Shun the stiff posturing!

    The deadlock between the agitating farmers and the Union Government continues and harms the nation in the matters of economy, social order, a sense of mutual trust, India’s image in a greater part of the world and above all the broader peace. The three farm laws, enacted in September after those introduced as Ordinances in July last year have been projected by the government as major reforms in the agriculture sector that will remove the middlemen and allow farmers to sell their produce anywhere in the country.

    However, the protesting farmers and those backing them have been expressing their deep apprehension that the new laws would pave the way for eliminating the safety cushion of Minimum Support Price and are overriding the states APMC laws and do away with the Mandi system, leaving them at the mercy of big corporates

    For more than a month now, farmers have been staging protests against these farm laws. The farmers who comprised nearly 55 per cent of India’s population representing a common identity and many genuine players and also vested interests have jumped into the fray. The Supreme Court on Wednesday sought response of the Union government on a public interest litigation challenging the constitutional validity of newly enacted three farm laws on grounds including that Parliament lacked power to make legislations on the subject.

    The petition also raised questions over the validity of ‘the Constitution (3rd Amendment Act) of 1954′ which allegedly empowered the Centre to frame such laws on agriculture. While issuing notice to the Ministry of Law and Justice on the PIL by a lawyer, a bench headed by Chief Justice S A Bobde said it would hear on 11 January all the pleas challenging the new farm laws as also the ones raising issues related to the ongoing farmers’ protest at Delhi borders. In the present case, the central farm laws do not touch or interfere with the existing state laws, however, the new legislations have provided for alternative platform for the farmers and given more options.

    The bench, also comprising Justices A S Bopanna and V Ramasubramanian, took note of the petition which also contended that the subject ‘agriculture’ has wrongly been put in the concurrent list in the Constitution by Parliament in 1954. The SC also allowed the lawyer to amend his PIL in which he has also sought quashing of the three laws. Earlier on 19 November, the bench had restored the PIL which was earlier dismissed on 12 October and he was asked to approach the High Court instead. In the meantime, fresh rounds of talks are also to be held between farmers and the government. Finding an amicable solution is the need of the hour.
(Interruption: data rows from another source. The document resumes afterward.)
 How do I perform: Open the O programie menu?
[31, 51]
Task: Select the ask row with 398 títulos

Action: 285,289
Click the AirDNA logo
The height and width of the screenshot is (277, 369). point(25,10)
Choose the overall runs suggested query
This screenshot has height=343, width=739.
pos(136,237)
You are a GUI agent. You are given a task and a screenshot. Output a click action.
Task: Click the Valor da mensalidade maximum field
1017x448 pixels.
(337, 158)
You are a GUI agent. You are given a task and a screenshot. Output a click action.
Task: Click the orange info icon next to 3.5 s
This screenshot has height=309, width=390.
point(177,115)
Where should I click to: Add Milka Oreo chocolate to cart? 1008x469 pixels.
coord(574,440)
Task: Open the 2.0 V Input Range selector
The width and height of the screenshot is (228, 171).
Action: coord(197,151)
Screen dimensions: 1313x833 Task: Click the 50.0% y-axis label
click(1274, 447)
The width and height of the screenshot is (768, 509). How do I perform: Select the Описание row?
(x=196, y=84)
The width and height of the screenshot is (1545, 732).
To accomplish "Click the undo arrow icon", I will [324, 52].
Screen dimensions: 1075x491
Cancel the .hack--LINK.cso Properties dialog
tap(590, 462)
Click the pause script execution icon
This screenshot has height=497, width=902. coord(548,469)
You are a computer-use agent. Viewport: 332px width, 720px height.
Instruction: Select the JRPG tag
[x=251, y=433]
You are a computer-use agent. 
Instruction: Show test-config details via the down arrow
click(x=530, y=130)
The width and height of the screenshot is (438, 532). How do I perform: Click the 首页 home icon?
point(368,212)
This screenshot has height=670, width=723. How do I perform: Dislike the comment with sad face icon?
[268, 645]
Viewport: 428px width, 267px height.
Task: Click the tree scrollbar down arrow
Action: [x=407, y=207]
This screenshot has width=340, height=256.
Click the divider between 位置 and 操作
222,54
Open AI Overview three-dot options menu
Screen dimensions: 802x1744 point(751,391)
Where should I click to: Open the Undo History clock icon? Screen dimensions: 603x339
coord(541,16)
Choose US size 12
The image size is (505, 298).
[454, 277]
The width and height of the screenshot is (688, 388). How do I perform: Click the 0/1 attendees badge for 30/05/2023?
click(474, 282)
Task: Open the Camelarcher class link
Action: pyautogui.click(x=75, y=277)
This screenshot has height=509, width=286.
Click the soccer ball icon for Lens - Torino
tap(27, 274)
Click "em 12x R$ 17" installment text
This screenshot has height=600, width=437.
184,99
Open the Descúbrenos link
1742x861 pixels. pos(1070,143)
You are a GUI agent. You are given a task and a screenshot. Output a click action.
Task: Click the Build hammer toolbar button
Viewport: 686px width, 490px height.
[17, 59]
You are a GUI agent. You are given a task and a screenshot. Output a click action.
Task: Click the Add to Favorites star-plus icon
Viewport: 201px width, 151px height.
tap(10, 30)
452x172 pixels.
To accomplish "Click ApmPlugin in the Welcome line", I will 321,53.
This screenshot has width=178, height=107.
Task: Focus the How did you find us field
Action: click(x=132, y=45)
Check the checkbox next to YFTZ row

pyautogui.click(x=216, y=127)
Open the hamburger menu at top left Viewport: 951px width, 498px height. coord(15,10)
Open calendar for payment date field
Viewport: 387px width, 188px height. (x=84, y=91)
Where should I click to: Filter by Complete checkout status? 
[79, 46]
    Farmers have to understand the importance of fundamental reforms in Agriculture in this country and relent on their exclusive demand of repealing these laws as such rigid posture leaves no scope for any dialogue for desired improvements or amendments. The Government should also need to  climb-down and offer to make concessions to farmers who are refusing to budge. With stray voices grumbling about democracy obstructing reforms, it is to be seen whether after six years of ousting protest and negotiation from politics, the Government realises that laws cannot be rammed through by legislative majority alone.